Please note that nutrition information is an estimate and can vary based on the specific ingredients used.

Frequently Asked Questions

How do I know when my salmon is perfectly cooked?

The best way is to use an instant-read thermometer; aim for an internal temperature of 130-135°F (54-57°C) in the thickest part for a perfect medium. Visually, the flesh will be opaque and flake easily when gently pressed with a fork.

Can I make this with skinless salmon?

Absolutely. The method is the same, but the cooking times will change. Sear the first side for 3-4 minutes, then flip and cook for another 2-3 minutes. You won’t achieve a crispy exterior, but the butter-basting will still create a delicious, moist fillet.

What’s the best pan for frying salmon?

A well-seasoned cast-iron skillet or a heavy-bottomed stainless steel pan is ideal. They retain and distribute heat incredibly well, which is crucial for getting that perfect, even sear and crispy skin.

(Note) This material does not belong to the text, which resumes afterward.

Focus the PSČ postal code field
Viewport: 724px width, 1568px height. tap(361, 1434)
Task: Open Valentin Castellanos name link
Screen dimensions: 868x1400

A good non-stick pan can work in a pinch, but you may not get the same level of crispiness.

Why is my salmon skin sticking to the pan?

This is the most common issue, and it’s usually caused by one of three things: your pan wasn’t hot enough when you added the fish, the salmon skin was not completely dry, or you tried to flip it too soon before the skin had a chance to form a crust and release naturally.